Stored data

════

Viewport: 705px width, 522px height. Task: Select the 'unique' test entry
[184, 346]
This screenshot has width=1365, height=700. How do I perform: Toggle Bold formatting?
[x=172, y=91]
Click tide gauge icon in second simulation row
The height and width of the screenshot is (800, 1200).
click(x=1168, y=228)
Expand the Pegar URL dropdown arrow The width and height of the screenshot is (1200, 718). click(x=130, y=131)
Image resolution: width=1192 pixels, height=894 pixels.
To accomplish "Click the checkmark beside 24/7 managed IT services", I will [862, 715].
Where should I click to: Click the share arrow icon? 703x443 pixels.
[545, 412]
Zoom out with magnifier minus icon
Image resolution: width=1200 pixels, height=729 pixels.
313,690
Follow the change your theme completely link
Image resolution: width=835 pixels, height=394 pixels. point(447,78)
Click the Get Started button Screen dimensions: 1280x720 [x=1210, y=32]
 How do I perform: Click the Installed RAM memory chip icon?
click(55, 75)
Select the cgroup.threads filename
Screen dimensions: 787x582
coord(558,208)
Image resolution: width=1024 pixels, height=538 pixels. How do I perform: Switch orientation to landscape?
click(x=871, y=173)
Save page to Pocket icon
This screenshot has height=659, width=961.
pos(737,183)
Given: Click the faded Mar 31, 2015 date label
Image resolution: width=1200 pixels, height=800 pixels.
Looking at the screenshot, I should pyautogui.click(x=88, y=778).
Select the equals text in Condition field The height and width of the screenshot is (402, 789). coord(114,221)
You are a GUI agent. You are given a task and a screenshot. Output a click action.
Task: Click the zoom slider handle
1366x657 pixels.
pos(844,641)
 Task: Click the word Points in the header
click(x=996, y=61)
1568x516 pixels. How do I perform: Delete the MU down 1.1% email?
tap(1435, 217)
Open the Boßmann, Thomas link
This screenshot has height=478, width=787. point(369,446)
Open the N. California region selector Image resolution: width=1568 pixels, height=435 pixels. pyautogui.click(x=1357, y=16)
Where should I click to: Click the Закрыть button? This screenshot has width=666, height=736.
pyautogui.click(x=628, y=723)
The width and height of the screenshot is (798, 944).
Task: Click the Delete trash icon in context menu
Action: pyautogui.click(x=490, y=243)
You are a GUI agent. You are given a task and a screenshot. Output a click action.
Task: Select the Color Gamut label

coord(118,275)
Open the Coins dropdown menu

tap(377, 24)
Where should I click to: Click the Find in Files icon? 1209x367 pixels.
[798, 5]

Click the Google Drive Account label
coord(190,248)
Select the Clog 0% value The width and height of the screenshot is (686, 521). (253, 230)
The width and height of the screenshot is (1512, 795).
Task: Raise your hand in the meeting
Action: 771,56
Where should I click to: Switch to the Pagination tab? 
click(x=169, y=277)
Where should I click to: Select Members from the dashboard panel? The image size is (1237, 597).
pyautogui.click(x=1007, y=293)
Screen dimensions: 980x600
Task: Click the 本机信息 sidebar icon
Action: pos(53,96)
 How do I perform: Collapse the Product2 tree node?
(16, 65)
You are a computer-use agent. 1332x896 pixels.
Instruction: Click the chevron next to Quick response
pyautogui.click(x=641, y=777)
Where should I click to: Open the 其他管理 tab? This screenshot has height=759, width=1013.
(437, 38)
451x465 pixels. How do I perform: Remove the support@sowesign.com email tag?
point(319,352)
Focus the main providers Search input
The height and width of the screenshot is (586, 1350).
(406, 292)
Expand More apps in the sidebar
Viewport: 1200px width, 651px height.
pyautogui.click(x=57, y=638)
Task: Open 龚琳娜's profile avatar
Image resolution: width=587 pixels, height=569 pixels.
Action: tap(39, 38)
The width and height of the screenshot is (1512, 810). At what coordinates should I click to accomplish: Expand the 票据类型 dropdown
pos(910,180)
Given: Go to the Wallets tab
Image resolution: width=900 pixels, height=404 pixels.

════

(Instructions to follow):
In the entries above, one line contains "451x465 pixels. How" and another contains "Expand More apps in the sidebar". Reproduce exactly those two lines and the lines between them, nothing else.

(Exercise output):
451x465 pixels. How do I perform: Remove the support@sowesign.com email tag?
point(319,352)
Focus the main providers Search input
The height and width of the screenshot is (586, 1350).
(406, 292)
Expand More apps in the sidebar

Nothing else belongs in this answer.